Profissionais da saúde discutem como incluir fé e espiritualidade no cuidado clínico, sem proselitismo e com base em evidências.
Até que ponto a espiritualidade de alguém deve influenciar a maneira de tratar uma doença? As crenças de uma pessoa podem ter peso sobre suas decisões de saúde? Se a vida que adoece não é apenas química, mas também memória, esperança e crença, então essas perguntas importam.
No 1º Fórum da Comissão de Saúde e Espiritualidade do Conselho Federal de Medicina, realizado no último mês, esse tema ganhou centralidade. O encontro buscou transformar em diretrizes o que a prática clínica há tempos demonstra: um cuidado integral não pode ignorar aquilo que sustenta a esperança e dá sentido à vida do paciente. Para muitos, essa dimensão é a espiritualidade, seja ela religiosa ou não.
Os conselhos profissionais das áreas da saúde têm regulamentos éticos que visam a coibir o proselitismo religioso no espaço clínico. Entretanto, na ânsia de proteger a prática clínica de abusos, criou-se um silêncio em torno da espiritualidade.
É nesse contexto que surge a anamnese espiritual. Ela não pretende substituir exames, mas complementá-los. Assim como se pergunta sobre hábitos alimentares ou histórico familiar, torna-se legítimo indagar sobre a fé e as referências religiosas que ajudam o paciente a lidar com a doença.
A anamnese espiritual não é improviso. Há protocolos internacionais, como o Fica (Faith – fé, Importance – importância, Community – comunidade, Address – abordagem) e o Hope (Hope – esperança, Organized religion – religião organizada, Personal spirituality – espiritualidade pessoal, Effects on care – efeitos no cuidado), que ajudam profissionais a conduzir a conversa com clareza e ética. As respostas obtidas podem alterar decisões clínicas, favorecer adesão ao tratamento e indicar recursos emocionais valiosos.

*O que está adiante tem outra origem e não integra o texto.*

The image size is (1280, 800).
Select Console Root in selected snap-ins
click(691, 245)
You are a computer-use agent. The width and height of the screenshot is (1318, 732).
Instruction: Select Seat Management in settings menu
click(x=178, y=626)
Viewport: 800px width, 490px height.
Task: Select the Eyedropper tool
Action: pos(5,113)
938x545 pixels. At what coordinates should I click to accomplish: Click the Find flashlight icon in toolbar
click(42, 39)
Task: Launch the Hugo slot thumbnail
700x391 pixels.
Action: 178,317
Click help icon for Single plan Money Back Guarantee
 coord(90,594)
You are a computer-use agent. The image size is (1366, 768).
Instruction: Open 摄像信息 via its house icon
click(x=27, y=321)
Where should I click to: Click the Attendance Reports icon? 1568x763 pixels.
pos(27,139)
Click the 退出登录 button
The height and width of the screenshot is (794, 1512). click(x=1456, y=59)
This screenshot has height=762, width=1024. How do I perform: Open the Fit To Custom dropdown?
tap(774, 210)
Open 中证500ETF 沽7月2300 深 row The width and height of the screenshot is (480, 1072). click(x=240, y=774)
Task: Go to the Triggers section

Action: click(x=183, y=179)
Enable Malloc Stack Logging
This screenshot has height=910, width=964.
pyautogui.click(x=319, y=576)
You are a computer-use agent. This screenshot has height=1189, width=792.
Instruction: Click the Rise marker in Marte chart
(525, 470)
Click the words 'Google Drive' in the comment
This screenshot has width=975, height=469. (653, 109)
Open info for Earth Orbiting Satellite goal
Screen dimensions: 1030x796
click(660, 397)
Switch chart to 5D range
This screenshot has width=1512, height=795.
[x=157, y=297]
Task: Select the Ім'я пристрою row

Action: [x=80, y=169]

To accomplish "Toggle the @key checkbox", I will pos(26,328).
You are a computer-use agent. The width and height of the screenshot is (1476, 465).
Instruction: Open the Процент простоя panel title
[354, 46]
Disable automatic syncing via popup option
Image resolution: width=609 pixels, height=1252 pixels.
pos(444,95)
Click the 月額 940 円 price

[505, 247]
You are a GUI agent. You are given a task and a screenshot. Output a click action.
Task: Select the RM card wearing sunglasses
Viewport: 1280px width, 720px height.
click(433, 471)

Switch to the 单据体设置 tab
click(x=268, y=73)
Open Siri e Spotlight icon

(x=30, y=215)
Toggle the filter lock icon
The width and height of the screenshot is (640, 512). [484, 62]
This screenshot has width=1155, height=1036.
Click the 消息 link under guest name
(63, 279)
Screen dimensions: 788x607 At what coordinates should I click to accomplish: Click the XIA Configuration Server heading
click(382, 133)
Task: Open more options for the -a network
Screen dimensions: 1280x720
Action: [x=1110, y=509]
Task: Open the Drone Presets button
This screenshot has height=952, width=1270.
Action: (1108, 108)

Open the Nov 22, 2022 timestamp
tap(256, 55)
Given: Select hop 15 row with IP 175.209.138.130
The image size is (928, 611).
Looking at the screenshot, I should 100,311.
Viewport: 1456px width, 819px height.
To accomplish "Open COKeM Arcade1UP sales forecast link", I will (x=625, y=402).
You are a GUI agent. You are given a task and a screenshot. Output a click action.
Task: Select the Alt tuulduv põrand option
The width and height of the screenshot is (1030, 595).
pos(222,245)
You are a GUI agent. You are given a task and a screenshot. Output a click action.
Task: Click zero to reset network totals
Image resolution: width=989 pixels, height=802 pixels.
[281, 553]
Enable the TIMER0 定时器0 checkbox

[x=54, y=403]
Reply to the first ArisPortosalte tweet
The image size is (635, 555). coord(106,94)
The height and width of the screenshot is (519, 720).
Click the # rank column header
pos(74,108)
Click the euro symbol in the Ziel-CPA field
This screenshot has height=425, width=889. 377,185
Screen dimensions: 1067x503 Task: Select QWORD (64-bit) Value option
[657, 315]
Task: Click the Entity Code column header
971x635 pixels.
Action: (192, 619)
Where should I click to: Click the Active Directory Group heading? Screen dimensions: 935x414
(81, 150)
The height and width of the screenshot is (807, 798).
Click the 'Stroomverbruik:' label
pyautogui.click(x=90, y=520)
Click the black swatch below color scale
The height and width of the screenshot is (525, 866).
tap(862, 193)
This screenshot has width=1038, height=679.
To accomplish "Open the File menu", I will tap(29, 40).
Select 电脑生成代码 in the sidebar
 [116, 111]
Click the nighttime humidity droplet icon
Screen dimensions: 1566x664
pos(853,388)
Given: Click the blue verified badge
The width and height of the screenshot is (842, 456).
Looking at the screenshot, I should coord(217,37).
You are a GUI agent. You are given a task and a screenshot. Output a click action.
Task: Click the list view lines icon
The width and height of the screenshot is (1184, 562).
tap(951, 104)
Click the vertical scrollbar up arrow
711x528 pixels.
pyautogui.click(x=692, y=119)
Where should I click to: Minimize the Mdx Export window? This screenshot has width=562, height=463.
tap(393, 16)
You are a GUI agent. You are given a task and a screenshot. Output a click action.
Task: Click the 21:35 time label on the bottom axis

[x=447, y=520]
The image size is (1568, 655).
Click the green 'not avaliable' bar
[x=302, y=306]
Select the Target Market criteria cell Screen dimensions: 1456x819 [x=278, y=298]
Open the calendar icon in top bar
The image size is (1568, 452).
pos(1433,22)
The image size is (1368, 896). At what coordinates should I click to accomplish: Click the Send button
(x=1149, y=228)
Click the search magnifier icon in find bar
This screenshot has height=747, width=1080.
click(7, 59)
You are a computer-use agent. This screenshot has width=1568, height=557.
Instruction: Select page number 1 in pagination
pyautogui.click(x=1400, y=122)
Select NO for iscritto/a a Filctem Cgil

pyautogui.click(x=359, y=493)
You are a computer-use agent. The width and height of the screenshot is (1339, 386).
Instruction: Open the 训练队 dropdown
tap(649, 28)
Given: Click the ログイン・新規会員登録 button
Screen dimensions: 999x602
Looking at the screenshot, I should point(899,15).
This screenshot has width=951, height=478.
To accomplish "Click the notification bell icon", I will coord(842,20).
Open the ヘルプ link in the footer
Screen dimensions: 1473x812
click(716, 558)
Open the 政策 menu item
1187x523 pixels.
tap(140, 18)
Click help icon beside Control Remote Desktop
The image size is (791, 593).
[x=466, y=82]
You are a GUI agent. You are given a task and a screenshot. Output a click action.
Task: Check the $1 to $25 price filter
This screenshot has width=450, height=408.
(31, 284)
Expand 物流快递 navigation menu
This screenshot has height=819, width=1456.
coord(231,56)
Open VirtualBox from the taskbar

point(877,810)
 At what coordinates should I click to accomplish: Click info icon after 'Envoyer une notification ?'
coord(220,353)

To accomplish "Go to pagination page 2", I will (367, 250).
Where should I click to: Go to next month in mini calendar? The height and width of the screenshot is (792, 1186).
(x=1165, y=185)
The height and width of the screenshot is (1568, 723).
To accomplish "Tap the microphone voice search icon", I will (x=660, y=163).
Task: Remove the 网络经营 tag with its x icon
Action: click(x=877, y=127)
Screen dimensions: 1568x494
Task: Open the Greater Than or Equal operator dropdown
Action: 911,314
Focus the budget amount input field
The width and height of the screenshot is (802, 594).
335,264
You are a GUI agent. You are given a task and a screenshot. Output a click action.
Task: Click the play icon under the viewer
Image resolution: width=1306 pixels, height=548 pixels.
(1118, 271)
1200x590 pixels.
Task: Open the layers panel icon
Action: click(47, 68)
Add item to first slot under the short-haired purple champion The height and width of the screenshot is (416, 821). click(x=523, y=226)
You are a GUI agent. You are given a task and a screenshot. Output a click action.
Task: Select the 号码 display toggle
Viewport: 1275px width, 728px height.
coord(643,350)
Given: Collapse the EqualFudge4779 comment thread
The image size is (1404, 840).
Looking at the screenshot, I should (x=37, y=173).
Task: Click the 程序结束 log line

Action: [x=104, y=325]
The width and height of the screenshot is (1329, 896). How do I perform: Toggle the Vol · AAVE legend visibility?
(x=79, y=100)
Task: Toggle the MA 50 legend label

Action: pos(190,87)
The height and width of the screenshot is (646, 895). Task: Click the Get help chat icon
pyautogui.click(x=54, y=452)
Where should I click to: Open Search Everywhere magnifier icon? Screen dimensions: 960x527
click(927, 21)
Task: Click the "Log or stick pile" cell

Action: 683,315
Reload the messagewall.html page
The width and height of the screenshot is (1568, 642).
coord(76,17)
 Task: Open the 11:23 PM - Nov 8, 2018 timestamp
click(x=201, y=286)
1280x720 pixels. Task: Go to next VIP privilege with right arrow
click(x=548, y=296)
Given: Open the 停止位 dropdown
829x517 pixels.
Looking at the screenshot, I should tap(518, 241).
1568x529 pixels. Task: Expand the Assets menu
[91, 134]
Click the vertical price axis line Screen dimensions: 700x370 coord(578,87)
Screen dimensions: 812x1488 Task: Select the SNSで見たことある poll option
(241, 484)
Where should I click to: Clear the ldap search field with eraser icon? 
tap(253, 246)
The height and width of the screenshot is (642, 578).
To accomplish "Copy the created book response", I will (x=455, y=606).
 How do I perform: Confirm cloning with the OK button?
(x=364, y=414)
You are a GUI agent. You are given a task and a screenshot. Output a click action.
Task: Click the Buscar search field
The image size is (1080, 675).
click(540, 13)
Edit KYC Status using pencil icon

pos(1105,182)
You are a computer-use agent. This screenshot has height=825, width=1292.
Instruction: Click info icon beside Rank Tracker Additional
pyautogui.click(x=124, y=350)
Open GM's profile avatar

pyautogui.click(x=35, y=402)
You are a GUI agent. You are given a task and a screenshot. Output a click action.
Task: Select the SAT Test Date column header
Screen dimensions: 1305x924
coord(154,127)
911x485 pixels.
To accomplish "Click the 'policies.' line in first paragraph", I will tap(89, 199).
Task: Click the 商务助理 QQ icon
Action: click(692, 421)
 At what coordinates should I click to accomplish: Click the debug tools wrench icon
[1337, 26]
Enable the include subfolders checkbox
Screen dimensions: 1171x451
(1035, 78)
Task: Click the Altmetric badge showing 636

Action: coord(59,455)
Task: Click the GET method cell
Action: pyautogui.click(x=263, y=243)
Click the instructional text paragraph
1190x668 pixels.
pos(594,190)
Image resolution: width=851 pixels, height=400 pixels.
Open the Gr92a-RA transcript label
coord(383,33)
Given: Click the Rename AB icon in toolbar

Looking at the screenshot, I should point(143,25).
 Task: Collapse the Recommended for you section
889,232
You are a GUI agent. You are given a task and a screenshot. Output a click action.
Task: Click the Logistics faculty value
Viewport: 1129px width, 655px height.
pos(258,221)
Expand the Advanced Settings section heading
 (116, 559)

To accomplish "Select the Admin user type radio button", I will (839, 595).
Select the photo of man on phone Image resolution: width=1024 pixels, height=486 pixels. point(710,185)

Há muitos casos de pacientes que relatam terem sua fé recebida com desconfiança ou tratada como algo sem valor. Para alguns deles, essas crenças eram justamente o que sustentava algum equilíbrio em meio ao sofrimento. Esses relatos mostram como ainda existe uma demanda por escuta respeitosa, capaz de reconhecer a espiritualidade como parte constitutiva da vida.
Quando o paciente teme ser julgado ao falar de suas convicções, tende a omitir aspectos essenciais para o cuidado integral de sua saúde física, psicológica e social. Já quando o profissional demonstra interesse por essa dimensão, abre espaço para uma escuta mais atenta e para uma compreensão mais profunda da sua história.
É preciso superar preconceitos históricos ainda presentes na medicina, na psicologia, na enfermagem e em outras áreas. Questões espirituais também merecem ser estudadas com seriedade, pelo bem dos pacientes.
Uma oportunidade recente para acompanhar esse debate foi a sexta edição do evento “Conversas Difíceis”, realizada nesta segunda (13), no espaço Civi-co, em São Paulo, sob curadoria de Juliano Spyer, colunista desta Folha. A mesa reuniu o psiquiatra Alexander Moreira-Almeida e a psicóloga Marta Helena de Freitas, para discutir os limites e os preconceitos da ciência contemporânea em relação à espiritualidade, à fé e à ciência. Spyer também leu um texto feito para o encontro do jornalista Sérgio Dávila, diretor de Redação desta Folha.